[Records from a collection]
"""
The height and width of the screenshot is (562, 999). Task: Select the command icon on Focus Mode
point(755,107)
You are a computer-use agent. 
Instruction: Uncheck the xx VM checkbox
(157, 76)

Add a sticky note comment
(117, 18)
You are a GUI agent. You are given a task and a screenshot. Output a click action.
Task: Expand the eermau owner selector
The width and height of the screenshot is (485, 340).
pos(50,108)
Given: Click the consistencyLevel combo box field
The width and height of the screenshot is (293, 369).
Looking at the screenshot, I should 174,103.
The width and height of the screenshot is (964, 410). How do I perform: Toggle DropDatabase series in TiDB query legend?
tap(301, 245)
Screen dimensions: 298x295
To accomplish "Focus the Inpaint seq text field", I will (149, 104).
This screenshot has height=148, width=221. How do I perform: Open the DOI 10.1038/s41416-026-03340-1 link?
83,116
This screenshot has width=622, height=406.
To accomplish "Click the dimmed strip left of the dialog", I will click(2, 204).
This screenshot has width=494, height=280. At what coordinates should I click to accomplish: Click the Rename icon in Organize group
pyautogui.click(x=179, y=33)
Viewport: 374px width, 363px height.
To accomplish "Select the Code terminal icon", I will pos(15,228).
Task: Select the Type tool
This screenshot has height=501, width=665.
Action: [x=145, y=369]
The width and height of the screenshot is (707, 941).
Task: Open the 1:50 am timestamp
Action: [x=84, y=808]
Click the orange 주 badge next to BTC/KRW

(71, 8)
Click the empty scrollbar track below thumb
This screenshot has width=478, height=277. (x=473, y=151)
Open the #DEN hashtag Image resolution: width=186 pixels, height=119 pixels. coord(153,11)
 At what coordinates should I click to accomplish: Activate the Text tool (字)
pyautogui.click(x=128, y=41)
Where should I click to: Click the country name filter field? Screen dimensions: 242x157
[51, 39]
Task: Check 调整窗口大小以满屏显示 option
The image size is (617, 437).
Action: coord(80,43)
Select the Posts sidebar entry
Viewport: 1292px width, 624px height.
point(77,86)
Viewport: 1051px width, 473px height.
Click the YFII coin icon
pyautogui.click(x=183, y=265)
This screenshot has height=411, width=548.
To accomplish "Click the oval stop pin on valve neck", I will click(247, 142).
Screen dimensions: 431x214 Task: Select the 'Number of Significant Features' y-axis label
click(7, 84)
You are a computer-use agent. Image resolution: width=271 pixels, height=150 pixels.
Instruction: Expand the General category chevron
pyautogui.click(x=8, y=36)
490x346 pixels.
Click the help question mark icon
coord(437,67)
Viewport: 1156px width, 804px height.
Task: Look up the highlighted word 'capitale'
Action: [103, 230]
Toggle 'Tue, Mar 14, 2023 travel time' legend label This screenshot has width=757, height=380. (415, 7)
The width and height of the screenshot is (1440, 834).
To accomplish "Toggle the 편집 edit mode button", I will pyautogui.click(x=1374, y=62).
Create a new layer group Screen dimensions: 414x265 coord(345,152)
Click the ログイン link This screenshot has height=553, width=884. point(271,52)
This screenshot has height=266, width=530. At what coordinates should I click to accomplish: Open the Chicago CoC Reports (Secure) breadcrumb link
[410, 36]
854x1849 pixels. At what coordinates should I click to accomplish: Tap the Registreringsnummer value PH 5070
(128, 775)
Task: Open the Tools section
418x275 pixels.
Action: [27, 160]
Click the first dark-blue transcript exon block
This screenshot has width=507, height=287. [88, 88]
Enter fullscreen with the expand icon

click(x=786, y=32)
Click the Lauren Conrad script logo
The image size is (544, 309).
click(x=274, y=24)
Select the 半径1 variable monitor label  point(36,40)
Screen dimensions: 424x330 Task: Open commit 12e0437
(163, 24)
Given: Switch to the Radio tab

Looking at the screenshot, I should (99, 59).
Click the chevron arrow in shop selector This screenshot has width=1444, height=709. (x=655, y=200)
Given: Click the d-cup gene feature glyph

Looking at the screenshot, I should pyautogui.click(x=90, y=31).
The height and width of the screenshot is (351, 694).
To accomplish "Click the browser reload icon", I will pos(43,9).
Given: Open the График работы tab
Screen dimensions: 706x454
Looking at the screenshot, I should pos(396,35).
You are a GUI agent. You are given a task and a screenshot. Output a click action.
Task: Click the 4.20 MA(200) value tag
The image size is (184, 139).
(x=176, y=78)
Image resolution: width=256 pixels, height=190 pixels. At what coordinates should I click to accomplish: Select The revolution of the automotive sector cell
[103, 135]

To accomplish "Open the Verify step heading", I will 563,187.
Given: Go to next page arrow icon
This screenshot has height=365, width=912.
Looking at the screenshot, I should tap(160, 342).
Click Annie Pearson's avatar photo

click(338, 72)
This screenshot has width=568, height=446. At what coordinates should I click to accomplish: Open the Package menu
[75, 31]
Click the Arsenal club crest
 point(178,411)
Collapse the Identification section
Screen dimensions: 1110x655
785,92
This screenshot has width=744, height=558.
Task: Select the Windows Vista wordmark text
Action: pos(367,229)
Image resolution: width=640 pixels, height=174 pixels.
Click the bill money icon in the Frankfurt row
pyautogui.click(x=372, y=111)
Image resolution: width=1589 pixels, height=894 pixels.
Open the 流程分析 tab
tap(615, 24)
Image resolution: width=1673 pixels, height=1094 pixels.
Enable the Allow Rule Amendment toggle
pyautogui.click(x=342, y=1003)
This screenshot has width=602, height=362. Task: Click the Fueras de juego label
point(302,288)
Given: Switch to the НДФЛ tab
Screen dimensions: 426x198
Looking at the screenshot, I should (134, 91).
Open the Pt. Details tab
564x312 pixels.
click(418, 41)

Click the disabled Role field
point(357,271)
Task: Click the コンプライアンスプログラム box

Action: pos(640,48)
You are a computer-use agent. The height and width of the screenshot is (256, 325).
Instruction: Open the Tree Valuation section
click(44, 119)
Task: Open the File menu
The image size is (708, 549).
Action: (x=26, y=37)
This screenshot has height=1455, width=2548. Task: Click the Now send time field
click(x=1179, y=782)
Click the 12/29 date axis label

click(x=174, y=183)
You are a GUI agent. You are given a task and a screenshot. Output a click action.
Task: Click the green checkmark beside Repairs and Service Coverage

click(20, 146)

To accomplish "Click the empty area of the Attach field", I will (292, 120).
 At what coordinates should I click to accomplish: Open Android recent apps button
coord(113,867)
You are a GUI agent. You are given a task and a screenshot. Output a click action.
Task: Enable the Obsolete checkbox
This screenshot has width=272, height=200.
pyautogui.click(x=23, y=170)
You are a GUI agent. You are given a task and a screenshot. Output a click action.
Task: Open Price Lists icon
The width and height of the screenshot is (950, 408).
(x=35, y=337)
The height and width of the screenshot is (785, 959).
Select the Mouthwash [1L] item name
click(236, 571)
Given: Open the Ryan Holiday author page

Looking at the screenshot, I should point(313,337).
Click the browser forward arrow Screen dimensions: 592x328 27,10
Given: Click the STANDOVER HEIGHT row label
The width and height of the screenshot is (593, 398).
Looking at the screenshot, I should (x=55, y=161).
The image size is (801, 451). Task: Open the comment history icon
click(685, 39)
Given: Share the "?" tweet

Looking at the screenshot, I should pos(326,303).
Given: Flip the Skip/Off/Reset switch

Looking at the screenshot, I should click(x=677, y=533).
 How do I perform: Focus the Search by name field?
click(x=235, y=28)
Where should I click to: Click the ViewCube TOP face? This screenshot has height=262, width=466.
"""
### HOW TO COMPLETE THIS TASK:
Where a line of the records has the string "arrow", copy that line.

### RESPONSE AREA:
Click the chevron arrow in shop selector This screenshot has width=1444, height=709. (x=655, y=200)
Given: Go to next page arrow icon
Click the browser forward arrow Screen dimensions: 592x328 27,10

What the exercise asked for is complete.